Madoff Trustee Set to Make Initial $312 Million Distribution to Victims on Wednesday

Victims of Bernard Madoff's massive Ponzi scheme are set to receive their first distribution of funds recovered in the wake of the fraud on Wednesday, five days after the initial distribution date was delayed.  Irving Picard, the court-appointed trustee, had originally intended to make the distribution by September 30th to investors holding claims as of September 15th.  However, the distribution was delayed after a federal judge dismissed most of Picard's claims against several owners of the New York Mets last week.  Along with the dismissal of nearly all of Picard's claims, United States District Judge Jed S. Rakoff also made several rulings that could potentially threaten the magnitude of any future recoveries in the approximately 1,000 cases filed by Picard thus far. Ponzitracker covered Judge Rakoff's ruling in greater detail here.  In a statement late last week, Picard announced that out of an abundance of caution, his legal team was delaying the scheduled distribution to evaluate the impact of the rulings.

The majority of lawsuits filed by Picard have sought to "claw back" false profits from investors who withdrew more funds than they invested with Madoff.  Based partly in equity, this procedure seeks to pool all recovered funds and make pro rata distributions to all investors, rather than allowing some investors, usually those that were able to invest in the scheme earlier on, to keep their profits while ignoring others who had invested later and had not received as many purported interest payments to offset their principal investment losses.  Because of the duration of Madoff's scheme, which Picard argues spanned several decades, thousands of investors had accounts with Madoff.  Some who were fortunate to invest in the early days of the scheme have since recouped their original investment by many times.  Picard's largest single recovery to date comes from the estate of one of these early investors, Jeffrey Picower, who agreed to return over $7 billion of false profits received during his relationship with Madoff.

------------

**Given task A**
Rewrite the entries from the line containing "You are a GUI" through the line containing "pos(289,128)", inclusive. Replace "reload icon" with "refresh button", leave everything else unchanged, and omit the pictures.

------------

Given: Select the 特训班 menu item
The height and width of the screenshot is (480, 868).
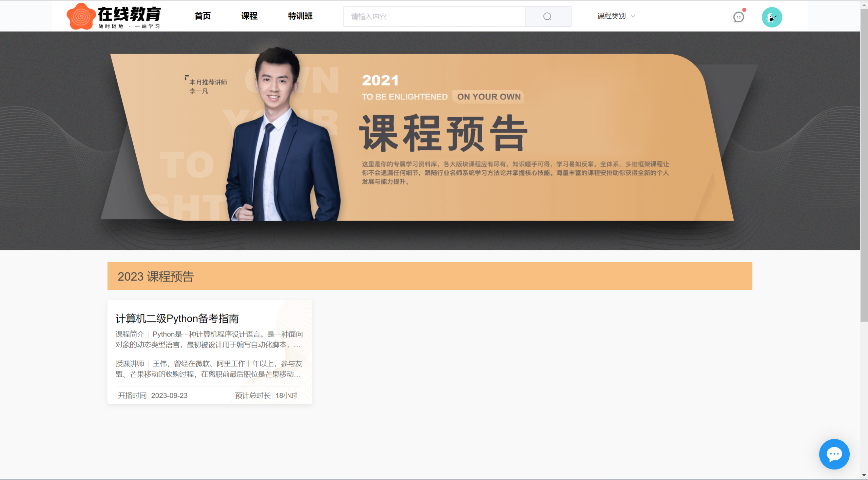Looking at the screenshot, I should point(300,16).
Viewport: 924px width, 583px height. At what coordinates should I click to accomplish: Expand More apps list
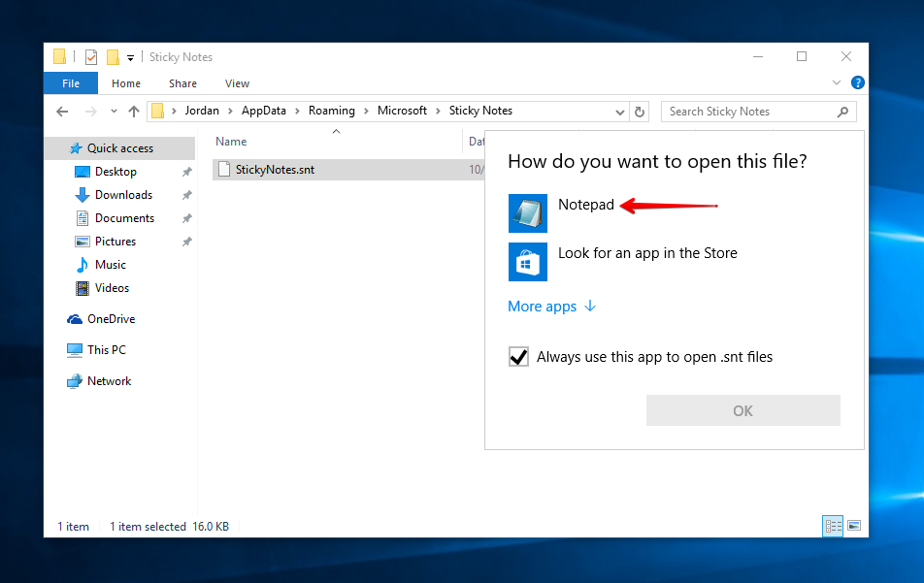click(551, 307)
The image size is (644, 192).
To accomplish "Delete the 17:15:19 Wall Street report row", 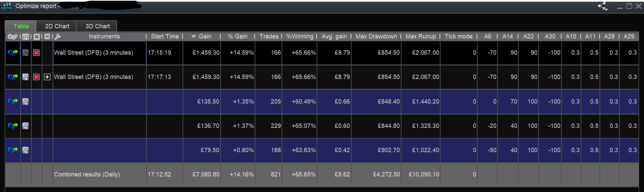I will coord(36,53).
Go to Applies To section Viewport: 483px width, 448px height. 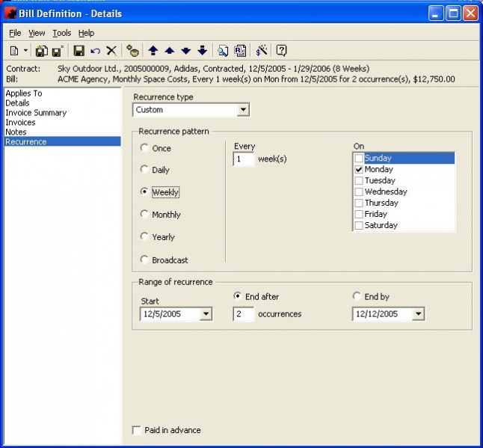24,93
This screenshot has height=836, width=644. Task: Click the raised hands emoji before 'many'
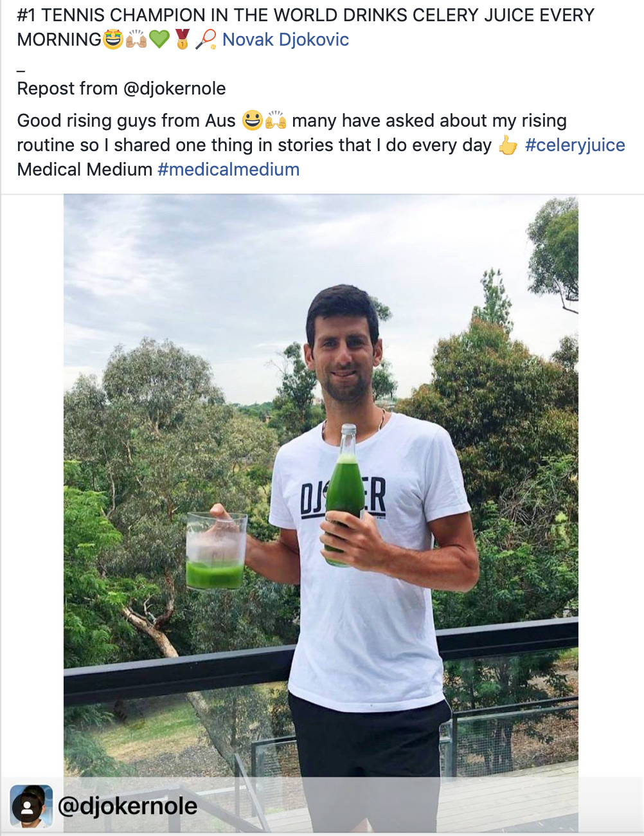pos(276,121)
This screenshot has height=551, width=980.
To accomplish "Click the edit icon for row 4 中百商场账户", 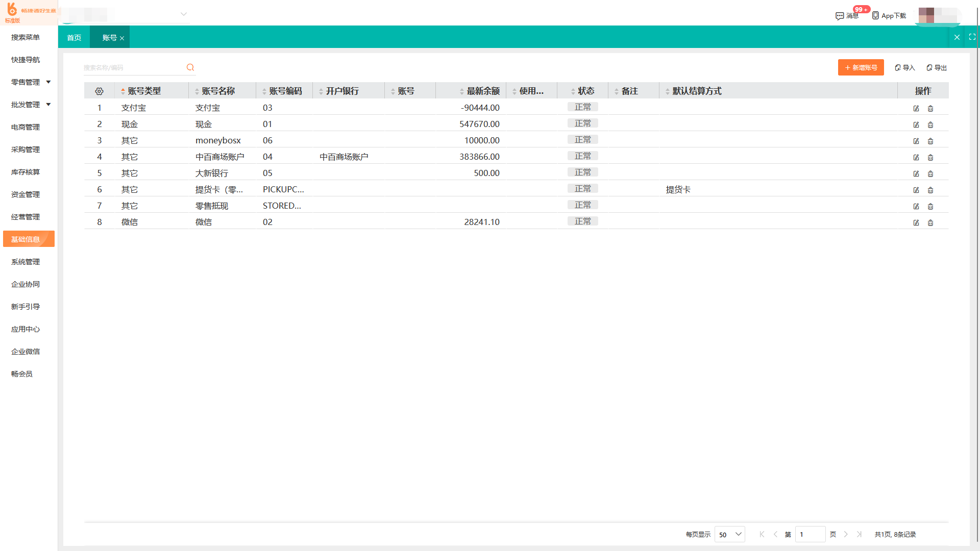I will pos(916,156).
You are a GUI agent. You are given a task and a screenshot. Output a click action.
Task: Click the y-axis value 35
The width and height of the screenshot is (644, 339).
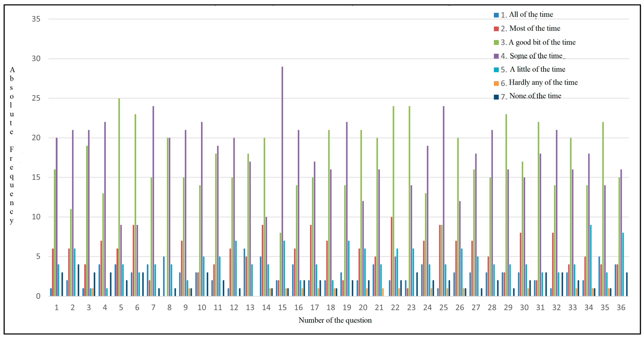coord(36,19)
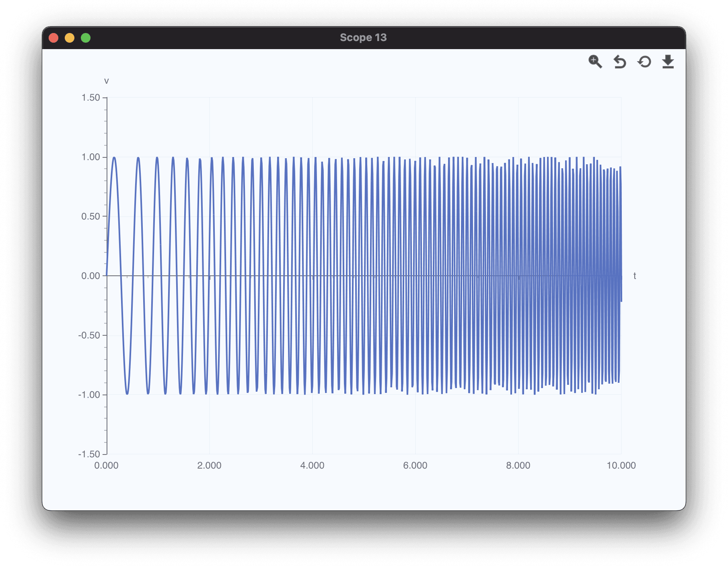This screenshot has width=728, height=566.
Task: Select the zoom-in magnifier tool
Action: (x=595, y=61)
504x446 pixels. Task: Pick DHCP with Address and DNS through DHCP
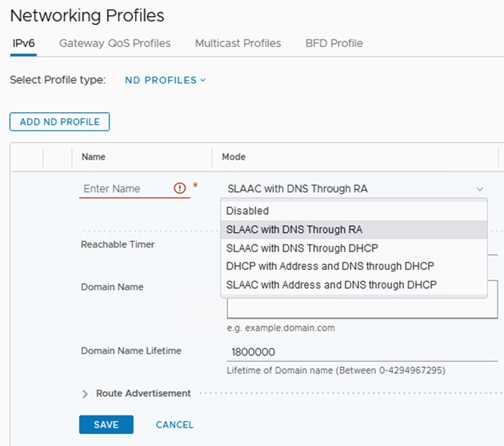point(330,266)
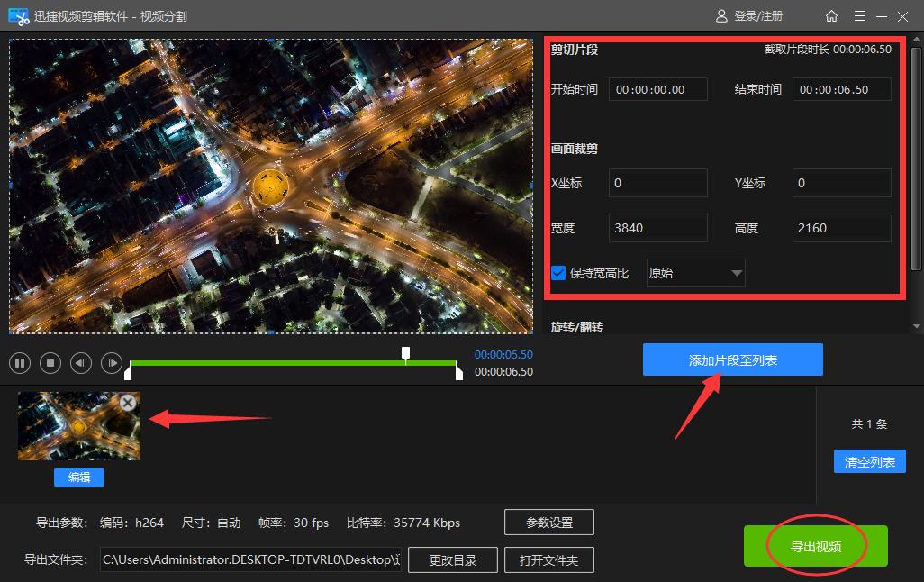The width and height of the screenshot is (924, 582).
Task: Click 导出视频 to export the video
Action: (x=814, y=545)
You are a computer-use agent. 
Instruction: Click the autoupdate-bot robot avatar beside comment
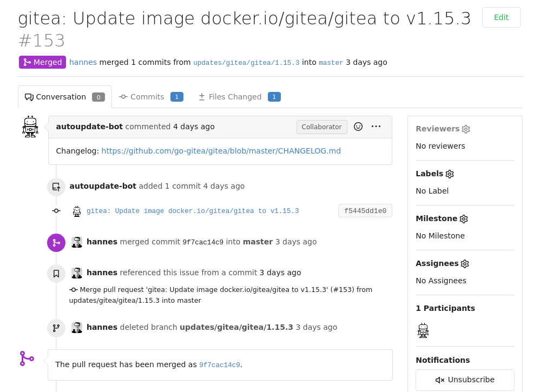tap(30, 127)
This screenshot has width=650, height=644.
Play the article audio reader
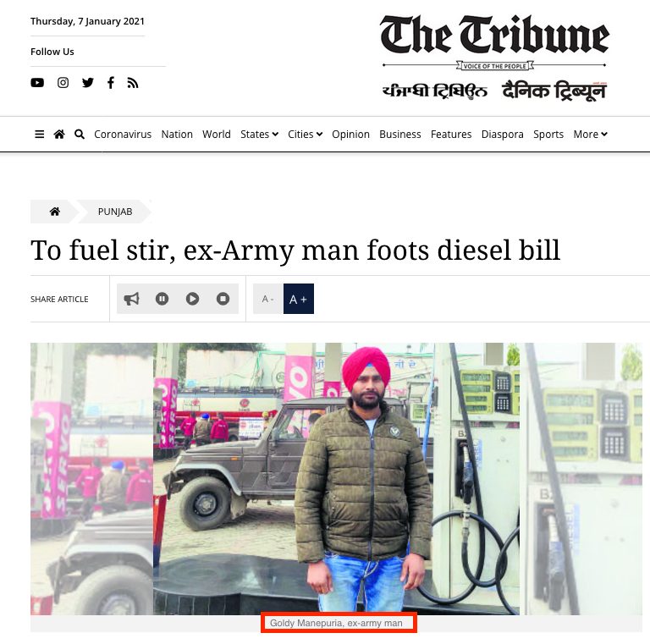point(192,299)
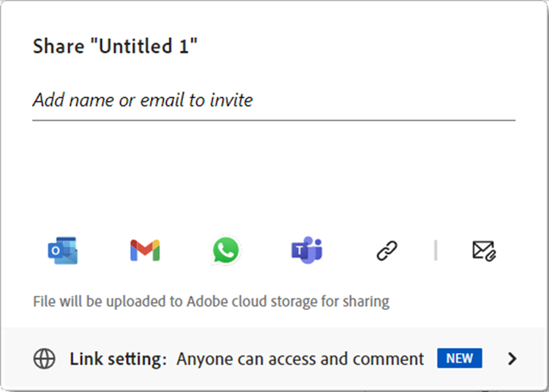Select 'Anyone can access and comment' option text
This screenshot has width=549, height=392.
point(300,359)
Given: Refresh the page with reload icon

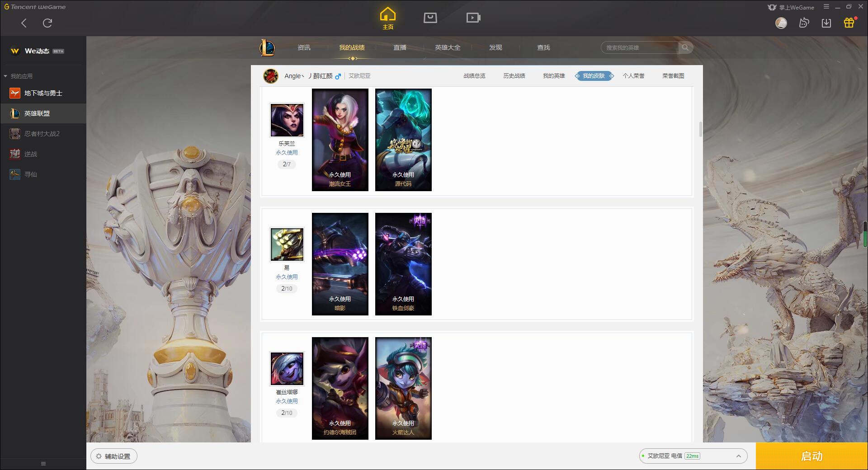Looking at the screenshot, I should tap(47, 23).
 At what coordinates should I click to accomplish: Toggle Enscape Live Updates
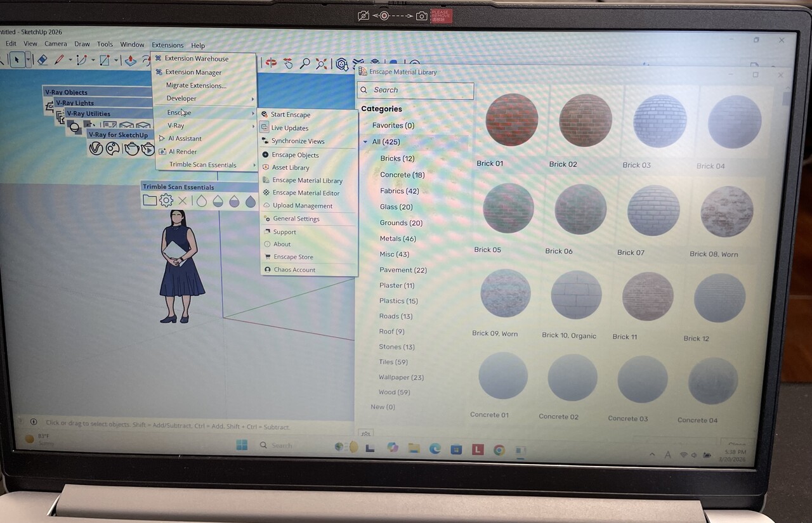pos(289,128)
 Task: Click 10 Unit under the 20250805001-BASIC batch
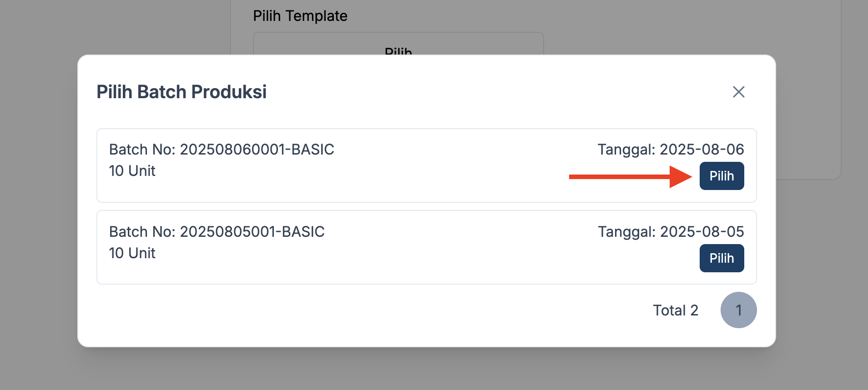(132, 253)
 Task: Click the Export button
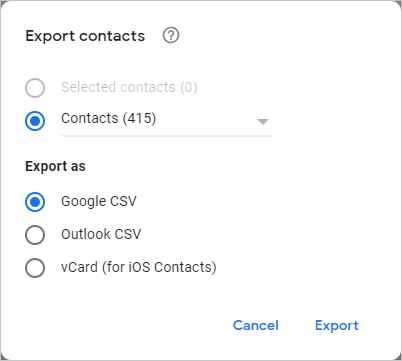pos(337,325)
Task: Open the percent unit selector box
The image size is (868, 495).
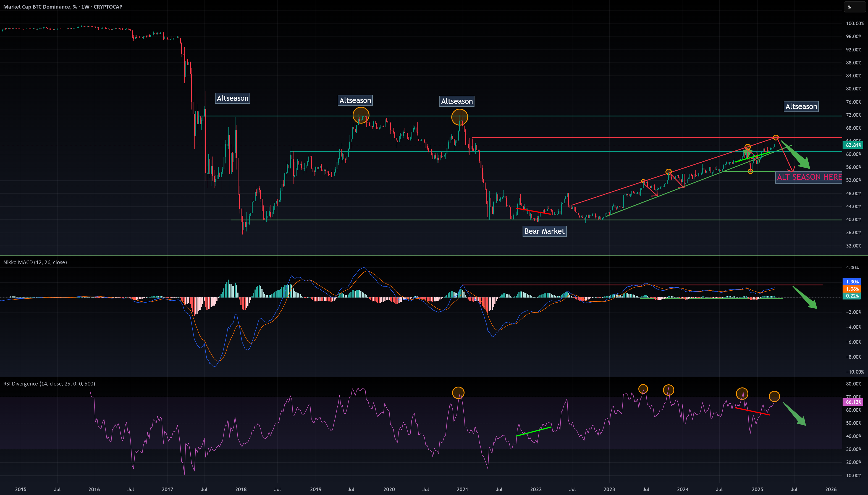Action: pyautogui.click(x=855, y=7)
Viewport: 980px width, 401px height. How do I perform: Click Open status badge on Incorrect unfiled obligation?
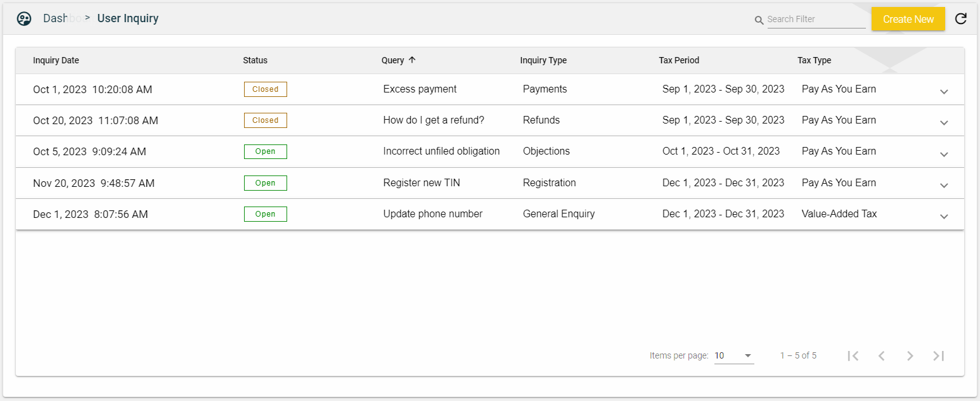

------------

**Given task B**
Name every person mentioned in the Madoff distribution article.

**Exercise result A**
You are a GUI agent. You are given a task and a screenshot. Output a click action.
Task: Click the y-axis value 35
The width and height of the screenshot is (644, 339).
coord(36,19)
This screenshot has width=728, height=566.
Task: Select the zoom-in magnifier tool
Action: (x=595, y=61)
504x446 pixels. Task: Pick DHCP with Address and DNS through DHCP
point(330,266)
The width and height of the screenshot is (924, 582).
Task: Click 导出视频 to export the video
Action: (x=814, y=545)
You are a computer-use agent. 
Instruction: Click the autoupdate-bot robot avatar beside comment
tap(30, 127)
This screenshot has width=650, height=644.
Play the article audio reader
point(192,299)
Select 'Anyone can access and comment' option text
This screenshot has width=549, height=392.
point(300,359)
Given: Refresh the page with refresh button

Looking at the screenshot, I should tap(47, 23).
 At what coordinates should I click to accomplish: Toggle Enscape Live Updates
pos(289,128)

**Exercise result B**
Bernard Madoff
Irving Picard
Jed S. Rakoff
Jeffrey Picower